By Jim Cramer and Wally Konrad, former senior editor for Smart Money magazine
NEW YORK ( TheStreet) -- The ads are peppered throughout the Internet:
"Buy or start a small business using your retirement savings!"
"Finance a business or a franchise from your 401(k) -- without debt!"Players like Guidant Financial and IRA Financial Group have armies of advisers waiting to tell you how to use a little known tax loophole to redirect your nest egg into what may be one of the riskiest investments ever: a small business. The tax situation works like this. If you invest your 401(k) funds from a former employer to buy or start a business, you will be able to do so without the taxes and penalties associated with early 401(k) withdrawals. Instead you roll over the money into the business's retirement plan and use that money to invest in stock in the company. The rollover part means you avoid taxes and penalties. At the same time, buying the stock provides cash to start or buy the business.
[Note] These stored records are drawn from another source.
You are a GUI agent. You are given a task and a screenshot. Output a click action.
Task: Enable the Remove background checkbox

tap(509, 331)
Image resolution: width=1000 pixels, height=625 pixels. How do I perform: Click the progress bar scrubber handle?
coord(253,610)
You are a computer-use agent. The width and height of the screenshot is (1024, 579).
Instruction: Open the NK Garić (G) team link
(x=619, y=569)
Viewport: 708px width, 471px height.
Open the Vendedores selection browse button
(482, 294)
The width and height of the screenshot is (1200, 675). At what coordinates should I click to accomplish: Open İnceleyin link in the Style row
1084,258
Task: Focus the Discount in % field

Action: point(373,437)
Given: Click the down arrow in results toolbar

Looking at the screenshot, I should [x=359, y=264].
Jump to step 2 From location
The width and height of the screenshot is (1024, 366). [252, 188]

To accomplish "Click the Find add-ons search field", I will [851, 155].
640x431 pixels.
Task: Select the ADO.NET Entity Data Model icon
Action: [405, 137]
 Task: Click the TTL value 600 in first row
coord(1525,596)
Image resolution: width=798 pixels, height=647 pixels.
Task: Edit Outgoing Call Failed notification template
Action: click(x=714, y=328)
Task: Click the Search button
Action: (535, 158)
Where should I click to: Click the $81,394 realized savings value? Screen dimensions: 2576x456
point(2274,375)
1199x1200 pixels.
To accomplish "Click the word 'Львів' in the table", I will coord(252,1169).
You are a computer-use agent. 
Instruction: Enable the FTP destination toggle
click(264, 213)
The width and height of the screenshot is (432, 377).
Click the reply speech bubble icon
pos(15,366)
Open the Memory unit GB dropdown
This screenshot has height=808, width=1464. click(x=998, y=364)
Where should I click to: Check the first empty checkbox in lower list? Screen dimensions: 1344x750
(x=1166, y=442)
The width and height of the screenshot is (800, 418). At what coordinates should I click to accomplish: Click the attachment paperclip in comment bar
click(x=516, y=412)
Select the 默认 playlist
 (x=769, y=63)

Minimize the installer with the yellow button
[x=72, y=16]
The strategy only applies to C corporations (companies that are taxed separately from their owners), and you cannot use the 401(k) money to pay yourself or anyone else a salary. Keep in mind you can't roll over your 401(k) unless you have left your job. Funds from a 401(k) may be used to finance the entire purchase or start-up or can be used in conjunction with Small Business Administration loans and other financing. Like most tax dodges, this one is complicated. Most people who decide to use it pay a third party like Guidant or one of the other firms to help set up the new company's retirement plan and administer it each year. Guidant CEO, Jeremy Ames, says the company has helped 7,000 people invest in a business since it started 10 years ago. Most bought existing small businesses, while only a few clients use the strategy for start-ups. After two years, 86% to 94% of Guidant clients were still in business; after four years, 60% survived, according to Ames.
Impressive as that may sound, the truth is this strategy is only appropriate for a tiny percentage of 401(k) savers -- those who are wealthy enough to know they have enough saved for a comfortable retirement and sophisticated enough to buy a business that will thrive.